Judgment-related skills will be increasingly valuable in a variety of settings. For example, if prediction leads to cheaper, faster, and earlier diagnosis of diseases, nursing skills related to physical intervention and emotional comfort may become more important. Similarly, as AI becomes better at predicting shopping behavior, skilled human greeters at stores may help differentiate retailers from their competitors. And as AI becomes better at anticipating crimes, private security guards who combine ethical judgment with policing skills may be in greater demand. The part of a task that requires human judgment may change over time, as AI learns to predict human judgment in a particular context. Thus, the judgment aspect of a task will be a moving target, requiring humans to adapt to new situations where judgment is required.
3. Managing may require a new set of talents and expertise. Today, many managerial tasks are predictive. Hiring and promoting decisions, for example, are predicated on prediction: Which job applicant is most likely to succeed in a particular role? As machines become better at prediction, managers’ prediction skills will become less valuable while their judgment skills (which include the ability to mentor, provide emotional support, and maintain ethical standards) become more valuable.

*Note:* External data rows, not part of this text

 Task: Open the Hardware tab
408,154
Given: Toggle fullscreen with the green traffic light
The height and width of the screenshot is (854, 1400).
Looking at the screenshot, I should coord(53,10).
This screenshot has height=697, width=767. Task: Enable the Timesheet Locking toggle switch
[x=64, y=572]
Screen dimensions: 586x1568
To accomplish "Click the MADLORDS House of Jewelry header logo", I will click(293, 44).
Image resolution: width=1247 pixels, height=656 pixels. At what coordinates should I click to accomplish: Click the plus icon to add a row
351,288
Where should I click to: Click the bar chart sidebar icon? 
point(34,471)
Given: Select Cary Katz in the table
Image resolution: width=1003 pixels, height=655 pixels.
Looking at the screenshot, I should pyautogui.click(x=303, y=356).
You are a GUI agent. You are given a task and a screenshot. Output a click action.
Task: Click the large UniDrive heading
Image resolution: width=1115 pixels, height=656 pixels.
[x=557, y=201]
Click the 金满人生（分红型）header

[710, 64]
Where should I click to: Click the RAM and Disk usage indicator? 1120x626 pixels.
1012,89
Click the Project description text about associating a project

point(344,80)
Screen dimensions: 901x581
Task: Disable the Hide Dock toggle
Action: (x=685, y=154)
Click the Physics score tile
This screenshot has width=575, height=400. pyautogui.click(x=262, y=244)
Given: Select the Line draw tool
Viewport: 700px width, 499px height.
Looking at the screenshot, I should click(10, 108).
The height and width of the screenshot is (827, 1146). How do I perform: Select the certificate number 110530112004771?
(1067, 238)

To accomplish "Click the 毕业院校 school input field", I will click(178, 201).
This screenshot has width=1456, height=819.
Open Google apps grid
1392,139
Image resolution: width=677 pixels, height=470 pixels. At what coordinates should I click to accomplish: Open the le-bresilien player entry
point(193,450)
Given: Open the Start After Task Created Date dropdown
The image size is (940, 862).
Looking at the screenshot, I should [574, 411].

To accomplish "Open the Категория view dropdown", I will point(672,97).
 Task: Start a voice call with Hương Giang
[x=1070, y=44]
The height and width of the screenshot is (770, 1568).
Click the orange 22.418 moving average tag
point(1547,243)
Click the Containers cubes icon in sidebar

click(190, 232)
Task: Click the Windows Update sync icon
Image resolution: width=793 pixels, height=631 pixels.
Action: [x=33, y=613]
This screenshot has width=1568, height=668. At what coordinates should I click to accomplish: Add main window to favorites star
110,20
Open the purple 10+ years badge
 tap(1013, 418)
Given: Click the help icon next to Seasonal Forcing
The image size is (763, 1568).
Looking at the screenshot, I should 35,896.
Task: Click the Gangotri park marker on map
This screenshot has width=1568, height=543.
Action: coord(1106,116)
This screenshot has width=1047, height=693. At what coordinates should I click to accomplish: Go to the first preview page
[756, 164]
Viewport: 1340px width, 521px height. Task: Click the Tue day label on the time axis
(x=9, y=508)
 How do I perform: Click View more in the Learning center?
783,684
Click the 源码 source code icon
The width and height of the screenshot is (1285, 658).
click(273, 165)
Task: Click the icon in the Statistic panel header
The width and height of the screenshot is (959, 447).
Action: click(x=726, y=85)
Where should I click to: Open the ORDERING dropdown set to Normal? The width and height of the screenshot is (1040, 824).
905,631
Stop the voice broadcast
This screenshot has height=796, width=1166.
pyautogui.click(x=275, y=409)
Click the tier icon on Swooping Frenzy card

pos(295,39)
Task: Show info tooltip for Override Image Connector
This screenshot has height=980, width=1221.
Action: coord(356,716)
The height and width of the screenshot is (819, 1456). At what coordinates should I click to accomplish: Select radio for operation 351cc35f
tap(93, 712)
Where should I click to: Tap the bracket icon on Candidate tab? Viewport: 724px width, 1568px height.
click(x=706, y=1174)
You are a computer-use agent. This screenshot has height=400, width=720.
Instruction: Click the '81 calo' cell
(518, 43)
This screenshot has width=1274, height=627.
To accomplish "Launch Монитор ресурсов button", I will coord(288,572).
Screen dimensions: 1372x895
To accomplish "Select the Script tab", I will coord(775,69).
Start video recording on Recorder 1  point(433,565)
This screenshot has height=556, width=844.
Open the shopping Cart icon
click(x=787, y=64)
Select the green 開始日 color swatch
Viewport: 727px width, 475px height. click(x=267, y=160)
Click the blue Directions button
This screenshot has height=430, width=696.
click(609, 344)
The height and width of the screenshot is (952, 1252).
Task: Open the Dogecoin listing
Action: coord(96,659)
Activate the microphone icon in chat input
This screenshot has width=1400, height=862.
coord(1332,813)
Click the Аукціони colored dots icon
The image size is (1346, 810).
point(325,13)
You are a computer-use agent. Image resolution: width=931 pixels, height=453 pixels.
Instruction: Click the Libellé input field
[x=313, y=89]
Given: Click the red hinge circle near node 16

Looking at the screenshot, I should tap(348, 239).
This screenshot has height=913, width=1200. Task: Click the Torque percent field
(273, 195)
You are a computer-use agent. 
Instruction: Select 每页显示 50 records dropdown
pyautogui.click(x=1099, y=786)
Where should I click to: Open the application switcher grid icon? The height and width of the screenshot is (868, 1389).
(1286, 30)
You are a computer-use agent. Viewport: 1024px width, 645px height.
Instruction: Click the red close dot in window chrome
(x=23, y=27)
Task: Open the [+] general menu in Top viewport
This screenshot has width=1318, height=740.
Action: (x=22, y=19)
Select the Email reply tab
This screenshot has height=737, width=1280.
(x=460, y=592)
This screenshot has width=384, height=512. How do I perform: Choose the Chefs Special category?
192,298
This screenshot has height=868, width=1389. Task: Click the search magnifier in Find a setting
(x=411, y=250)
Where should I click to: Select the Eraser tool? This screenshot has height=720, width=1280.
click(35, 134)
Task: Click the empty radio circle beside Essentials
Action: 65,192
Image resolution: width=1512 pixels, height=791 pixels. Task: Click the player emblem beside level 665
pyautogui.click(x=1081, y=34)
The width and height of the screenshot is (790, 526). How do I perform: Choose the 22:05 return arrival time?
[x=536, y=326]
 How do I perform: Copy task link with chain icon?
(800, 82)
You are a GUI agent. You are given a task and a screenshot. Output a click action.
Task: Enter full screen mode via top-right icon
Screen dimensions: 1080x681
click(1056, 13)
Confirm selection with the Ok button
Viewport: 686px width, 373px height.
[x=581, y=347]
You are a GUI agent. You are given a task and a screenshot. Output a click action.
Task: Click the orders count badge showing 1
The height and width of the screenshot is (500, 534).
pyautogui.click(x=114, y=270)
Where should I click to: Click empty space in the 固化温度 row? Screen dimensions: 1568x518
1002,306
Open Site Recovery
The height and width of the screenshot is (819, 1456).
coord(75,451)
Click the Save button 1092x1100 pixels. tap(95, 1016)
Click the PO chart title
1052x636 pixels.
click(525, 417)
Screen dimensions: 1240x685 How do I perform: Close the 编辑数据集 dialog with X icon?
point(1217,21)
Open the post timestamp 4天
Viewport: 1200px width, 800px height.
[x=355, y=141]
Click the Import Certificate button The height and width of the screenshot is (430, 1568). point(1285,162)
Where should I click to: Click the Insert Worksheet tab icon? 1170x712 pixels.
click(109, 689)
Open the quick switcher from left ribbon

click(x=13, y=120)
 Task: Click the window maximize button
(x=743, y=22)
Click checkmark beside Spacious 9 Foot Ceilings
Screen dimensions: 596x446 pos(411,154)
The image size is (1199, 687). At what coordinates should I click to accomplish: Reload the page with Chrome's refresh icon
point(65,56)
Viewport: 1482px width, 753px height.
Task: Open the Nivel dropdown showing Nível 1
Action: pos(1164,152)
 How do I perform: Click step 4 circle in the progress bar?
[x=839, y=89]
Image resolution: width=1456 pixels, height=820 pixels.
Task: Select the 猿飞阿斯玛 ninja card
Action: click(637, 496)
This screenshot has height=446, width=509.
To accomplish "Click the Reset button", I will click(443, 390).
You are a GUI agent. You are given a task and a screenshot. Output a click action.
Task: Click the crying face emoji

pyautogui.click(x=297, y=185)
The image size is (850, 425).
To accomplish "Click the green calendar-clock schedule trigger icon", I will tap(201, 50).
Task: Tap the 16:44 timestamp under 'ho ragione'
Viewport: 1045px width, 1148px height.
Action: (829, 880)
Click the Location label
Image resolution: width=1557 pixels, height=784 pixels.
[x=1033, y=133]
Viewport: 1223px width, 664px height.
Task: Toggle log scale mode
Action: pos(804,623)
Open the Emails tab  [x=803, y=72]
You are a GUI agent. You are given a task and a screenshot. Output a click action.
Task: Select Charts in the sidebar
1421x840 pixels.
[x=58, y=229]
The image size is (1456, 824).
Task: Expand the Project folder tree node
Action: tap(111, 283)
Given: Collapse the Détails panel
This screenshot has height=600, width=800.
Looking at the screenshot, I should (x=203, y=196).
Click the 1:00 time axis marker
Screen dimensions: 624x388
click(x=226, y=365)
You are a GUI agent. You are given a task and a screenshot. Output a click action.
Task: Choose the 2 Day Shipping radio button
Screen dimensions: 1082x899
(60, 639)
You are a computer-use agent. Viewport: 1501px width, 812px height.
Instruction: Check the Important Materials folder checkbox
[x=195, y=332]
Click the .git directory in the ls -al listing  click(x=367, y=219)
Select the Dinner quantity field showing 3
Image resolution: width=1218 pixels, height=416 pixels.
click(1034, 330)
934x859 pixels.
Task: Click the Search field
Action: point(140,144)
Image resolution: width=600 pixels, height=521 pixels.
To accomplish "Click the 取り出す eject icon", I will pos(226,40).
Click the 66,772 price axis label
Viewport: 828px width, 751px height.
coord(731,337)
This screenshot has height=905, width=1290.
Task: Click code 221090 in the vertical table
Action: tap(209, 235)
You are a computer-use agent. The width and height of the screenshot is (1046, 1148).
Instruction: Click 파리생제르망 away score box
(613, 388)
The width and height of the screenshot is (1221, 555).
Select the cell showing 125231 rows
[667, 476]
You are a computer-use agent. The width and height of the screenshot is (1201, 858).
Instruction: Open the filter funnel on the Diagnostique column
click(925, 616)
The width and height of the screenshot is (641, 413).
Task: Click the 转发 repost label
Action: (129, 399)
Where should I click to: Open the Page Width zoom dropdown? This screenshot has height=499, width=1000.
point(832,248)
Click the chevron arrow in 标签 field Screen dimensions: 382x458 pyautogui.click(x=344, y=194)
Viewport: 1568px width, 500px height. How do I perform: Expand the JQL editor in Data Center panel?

Increasingly, the role of the manager will involve determining how best to apply artificial intelligence, by asking questions such as: What are the opportunities for prediction? What should be predicted? How should the AI agent learn in order to improve predictions over time? Managing in this context will require judgment both in identifying and applying the most useful predictions, and in being able to weigh the relative costs of different types of errors. Sometimes there will be well-acknowledged objectives (for example, identifying people from their faces). Other times, the objective will be less clear and therefore require judgment to specify the desired outcome. In such cases, managers’ judgment will become a particularly valuable complement to prediction technology.
At the dawn of the 21st century, the most common prediction problems in business were classic statistical questions such as inventory management and demand forecasting. However, over the last 10 years, researchers have learned that image recognition, driving, and translation may also be framed as prediction problems. As the range of tasks that are recast as prediction problems continues to grow, we believe the scope of new applications will be extraordinary. The key challenges for executives will be (1) shifting the training of employees from a focus on prediction-related skills to judgment-related ones; (2) assessing the rate and direction of the adoption of AI technologies in order to properly time the shifting of workforce training (not too early, yet not too late); and (3) developing management processes that build the most effective teams of judgment-focused humans and prediction-focused AI agents.